I installed memcached on Windows as a service, listening on the default port 11211. I know this works because I can connect to the server and execute get / set commands without any problems.
Then I downloaded the Enyim Memcached client (Enyim.Caching.dll, version 2.7) and wrote a simple test program:
var mcc = new MemcachedClientConfiguration(); mcc.AddServer("127.0.0.1:11211"); mcc.SocketPool.ReceiveTimeout = new TimeSpan(0, 0, 10); mcc.SocketPool.ConnectionTimeout = new TimeSpan(0, 0, 10); mcc.SocketPool.DeadTimeout = new TimeSpan(0, 0, 20); using (MemcachedClient client = new MemcachedClient(mcc)) { client.Store(StoreMode.Set, "enyimtest", "test value"); Console.WriteLine(client.Get<string>("enyimtest")); }
I know that this connects correctly to my server, since calling the stats command in telnet shows an increase in the number of connections. However, it does not call get or set, since the statistics counters cmd_get and cmd_set remain constant. Calling client.Get returns null.

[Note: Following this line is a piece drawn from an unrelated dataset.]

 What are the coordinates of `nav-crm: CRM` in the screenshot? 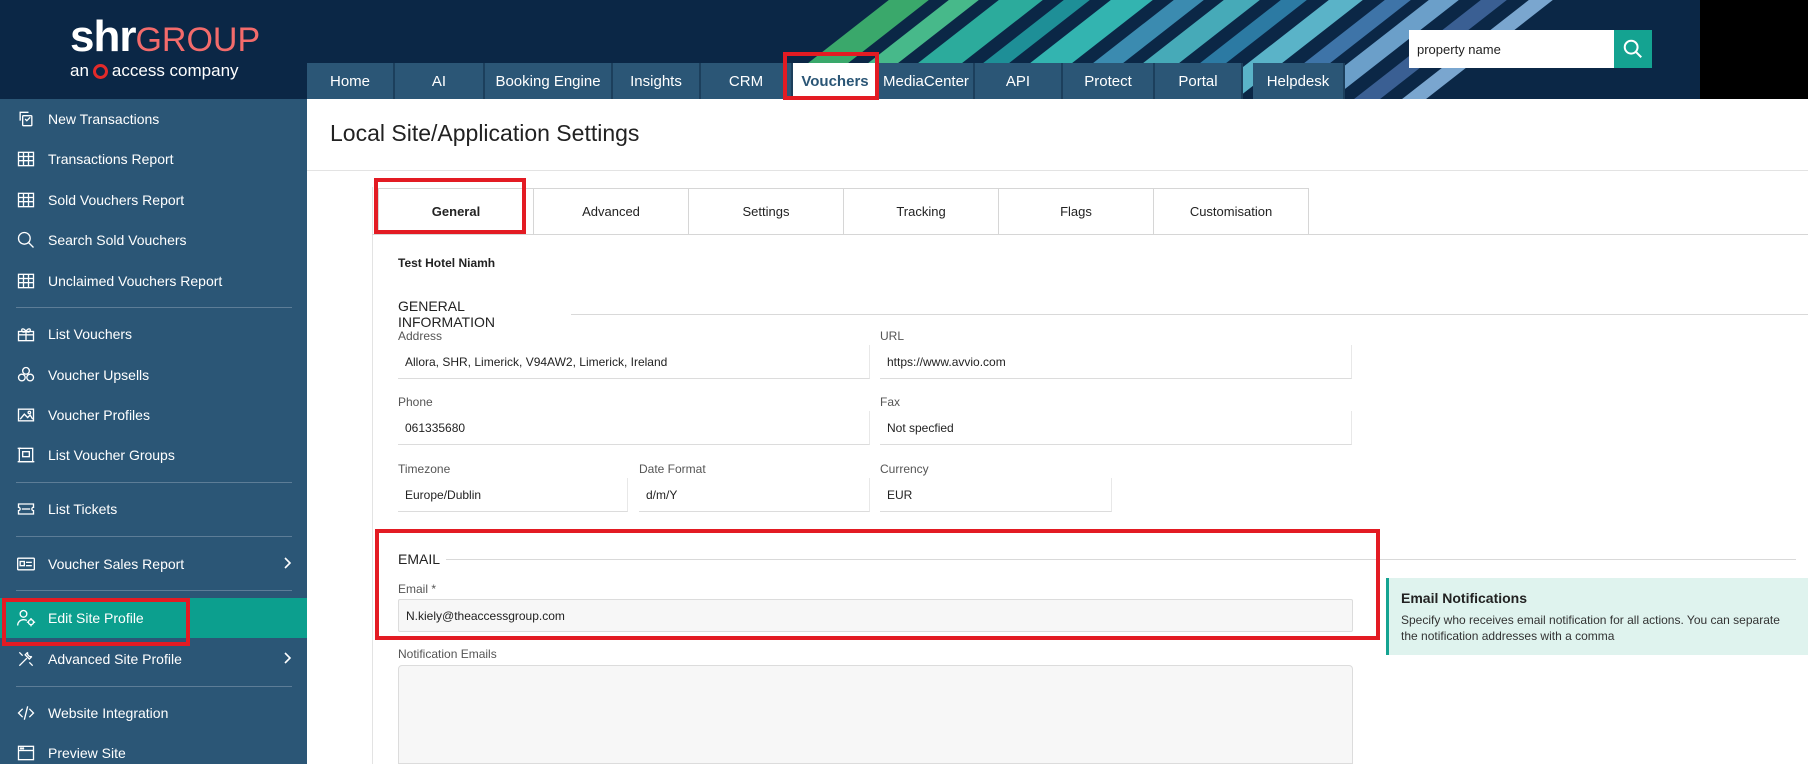 It's located at (747, 81). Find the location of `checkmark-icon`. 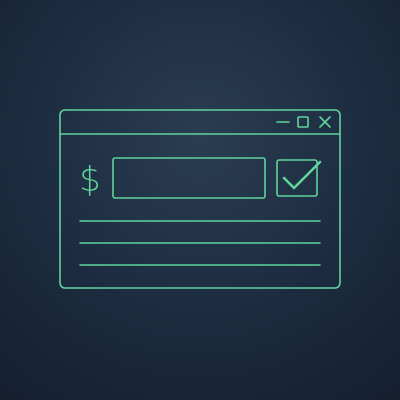

checkmark-icon is located at coordinates (302, 175).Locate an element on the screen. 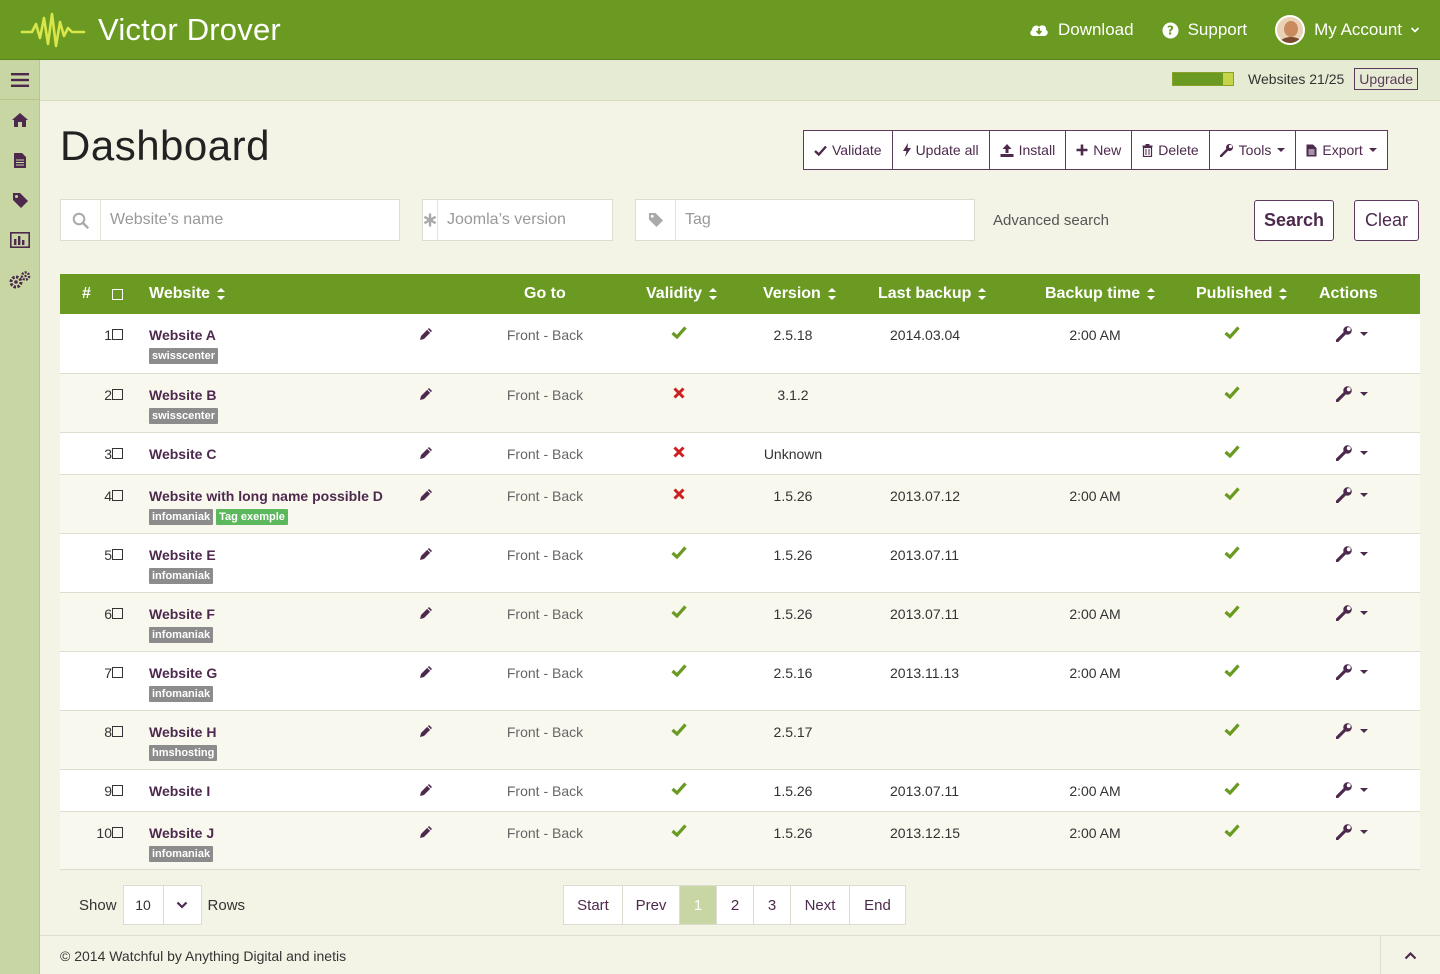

The program does not cause any errors. Does anyone know what could prevent the Enyim client from working in this situation?
EDIT:
This seems to be caused by a timeout. Afer, setting up log4net to capture client log output, I found that it contains the following (in addition to other stack trace elements):
2010-12-17 14: 26: 37,579 [1] ERROR Enyim.Caching.Memcached.MemcachedNode [(null)] - System.IO.IOException: Failed to read from socket '172.23.0.100:11211'. Error: TimedOut
2010-12-17 14: 26: 37,626 [1] WARN Enyim.Caching.Memcached.MemcachedNode.InternalPoolImpl [(null)] - Mark node 172.23.0.100:11211 as dead
I still don't understand why this is a timeout, though?